• [Texte fourni]
Deuxièmement, la résolution proposée contrevient aux obligations légales, tant internationales que domestiques, de l’Allemagne. La liberté d’expression, y compris la liberté académique, est protégée par des nombreux instruments et par des organisations internationales de défense des droits humains dans l’Allemagne est membre ou signataire. La Cour européenne des droits de l’homme traite la liberté académique comme une question spécifique dans la clause sur la liberté d’expression de l’Article 10, l’Article 13 de la Charte de l’Union européenne sur les droits fondamentaux garantit explicitement la liberté académique, l’Article 19 de la Convention internationale sur les droits civils et politiques protège la liberté d’expression et les recommandations de l’UNESCO sur la liberté académique soulignent clairement qu’il est important que les universitaires soient libres de toute ingérence politique. L’Article 5 de la Convention internationale sur l’Élimination de toutes les formes de discrimination raciale oblige de plus les signataires à garantir que la jouissance du droit à la liberté d’expression soit donnée à « chacun, sans distinction de race, de couleur ou d’origine nationale ou ethnique ». En Allemagne, en plus des protections mentionnées plus haut selon le droit international, la liberté académique et artistique est spécialement protégée par la Loi fondamentale, soumise aux limites déterminées par le Code pénal allemand. Sous les protections constitutionnelles accordées à l’art et à la science, l’État ne peut dicter un contenu aux artistes et aux universitaires ou les restreindre sur la base des opinions politiques des bénéficiaires. La discrimination sur la base de l’opinion politique est spécifiquement interdite par l’Article 3, paragraphe 3 de la Loi fondamentale d’Allemagne.

Pourtant, en proposant d’utiliser la définition de l’antisémitisme donnée par l’IHRA — qui identifie de manière erronée la critique d’Israël et l’antisémitisme, et qui a été fréquemment utilisée pour discriminer les individus sur la base de leurs opinions politiques — en tant qu’arbitre de l’antisémitisme, la résolution proposée contrevient à la Loi fondamentale et aux obligations juridiques internationales de l’Allemagne. Elle sape le principe qu’une subvention artistique ou scientifique devrait être allouée selon le seul mérite, au lieu de mettre à la réception d’une subvention des conditions sur le contenu du projet artistique ou académique, et ainsi sur les opinions politiques des artistes et des universitaires à propos d’Israël, de la question palestinienne et particulièrement des actions et des politiques du gouvernement israélien. Les récentes tentatives de la ministre fédérale pour l’éducation et la recherche [Bettina Stark-Watzinger] pour saper la liberté académique et les suggestions d’autres politiciens pour que leur financement soit retiré aux universitaires exerçant leur droit à la liberté d’expression, démontrent clairement que la résolution que vous proposez pourrait être utilisée à mauvais escient pour des fins politiques. Elle représente une ingérence flagrante et injustifiée de l’État dans les arts et le monde académique, et une attaque sérieuse contre la liberté académique et artistique et la liberté d’expression de manière plus générale.

• [Problème posé 1]
Dans les enregistrements, recopiez à l'identique les lignes en commençant par celle qui contient « 848x466 pixels. Task: Select » et en vous arrêtant après celle qui contient « will [x=418, y=199]. ».
Le texte et les enregistrements proviennent de sources distinctes.

• [Enregistrements fournis]
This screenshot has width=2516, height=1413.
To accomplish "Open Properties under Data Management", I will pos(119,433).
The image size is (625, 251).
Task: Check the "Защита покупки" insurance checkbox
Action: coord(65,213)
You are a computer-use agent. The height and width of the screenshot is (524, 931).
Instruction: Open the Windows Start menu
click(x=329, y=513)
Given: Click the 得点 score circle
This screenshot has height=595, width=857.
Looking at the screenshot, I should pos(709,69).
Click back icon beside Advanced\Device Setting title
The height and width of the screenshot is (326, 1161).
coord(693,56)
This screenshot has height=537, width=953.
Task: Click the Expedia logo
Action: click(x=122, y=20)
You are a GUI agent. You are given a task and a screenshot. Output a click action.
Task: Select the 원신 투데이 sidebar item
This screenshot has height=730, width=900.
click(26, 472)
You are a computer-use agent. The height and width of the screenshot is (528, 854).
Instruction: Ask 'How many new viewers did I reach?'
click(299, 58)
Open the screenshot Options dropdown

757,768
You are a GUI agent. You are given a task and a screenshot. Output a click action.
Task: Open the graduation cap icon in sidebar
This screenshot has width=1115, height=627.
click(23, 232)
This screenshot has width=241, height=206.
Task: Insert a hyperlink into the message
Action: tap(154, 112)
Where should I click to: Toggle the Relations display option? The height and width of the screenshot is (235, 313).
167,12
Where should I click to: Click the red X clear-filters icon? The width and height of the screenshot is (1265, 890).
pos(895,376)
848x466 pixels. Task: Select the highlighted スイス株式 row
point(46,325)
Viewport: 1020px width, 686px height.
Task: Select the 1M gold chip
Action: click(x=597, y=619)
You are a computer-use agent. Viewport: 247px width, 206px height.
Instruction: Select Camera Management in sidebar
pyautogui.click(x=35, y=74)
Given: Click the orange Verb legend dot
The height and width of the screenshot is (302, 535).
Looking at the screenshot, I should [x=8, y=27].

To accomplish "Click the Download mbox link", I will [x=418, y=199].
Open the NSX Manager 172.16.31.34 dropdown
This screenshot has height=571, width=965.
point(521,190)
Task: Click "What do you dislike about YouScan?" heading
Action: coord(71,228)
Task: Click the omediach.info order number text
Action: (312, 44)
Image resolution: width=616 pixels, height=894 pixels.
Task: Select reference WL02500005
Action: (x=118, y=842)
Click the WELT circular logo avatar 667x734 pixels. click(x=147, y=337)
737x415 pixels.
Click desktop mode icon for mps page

• [Problème posé 2]
Reprenez le texte sur la liberté académique et artistique en Allemagne et poursuivez-le à partir de l'endroit où il s'arrête.

• [Réponse attendue 1]
848x466 pixels. Task: Select the highlighted スイス株式 row
point(46,325)
Viewport: 1020px width, 686px height.
Task: Select the 1M gold chip
Action: click(x=597, y=619)
You are a computer-use agent. Viewport: 247px width, 206px height.
Instruction: Select Camera Management in sidebar
pyautogui.click(x=35, y=74)
Given: Click the orange Verb legend dot
The height and width of the screenshot is (302, 535).
Looking at the screenshot, I should [x=8, y=27].

To accomplish "Click the Download mbox link", I will [x=418, y=199].

• [Réponse attendue 2]
Enfin, le projet de résolution réaffirme la résolution dite BDS de 2019 [appelant à refuser financement et aides aux groupes réclamant pacifiquement, comme le mouvement BDS, boycott, désinvestissement et sanctions vis-à-vis d’Israël]. De manière très inquiétante, votre projet ne semble pas prendre en compte le fait que le Service de recherche parlementaire du Bundestag a estimé que cette « résolution BDS » était illégale, ce qui soulève de profondes questions sur l’engagement de vos partis envers la règle du droit et les procédures démocratiques. De plus, l’Association américaine des professeurs des universités a récemment publié une déclaration affirmant que les boycotts académiques ne sont pas en eux-mêmes des violations de la liberté académique et peuvent au contraire être des réponses tactiques légitimes à des conditions qui sont fondamentalement incompatibles avec la mission de l’enseignement supérieur. Quand le personnel enseignant universitaire choisit de soutenir des boycotts académiques, cela peut être légitimement afin de chercher à protéger et à faire avancer la liberté académique et les droits fondamentaux des collègues et des étudiants qui vivent et travaillent dans des conditions violant cette liberté et un ou plusieurs de leurs droits.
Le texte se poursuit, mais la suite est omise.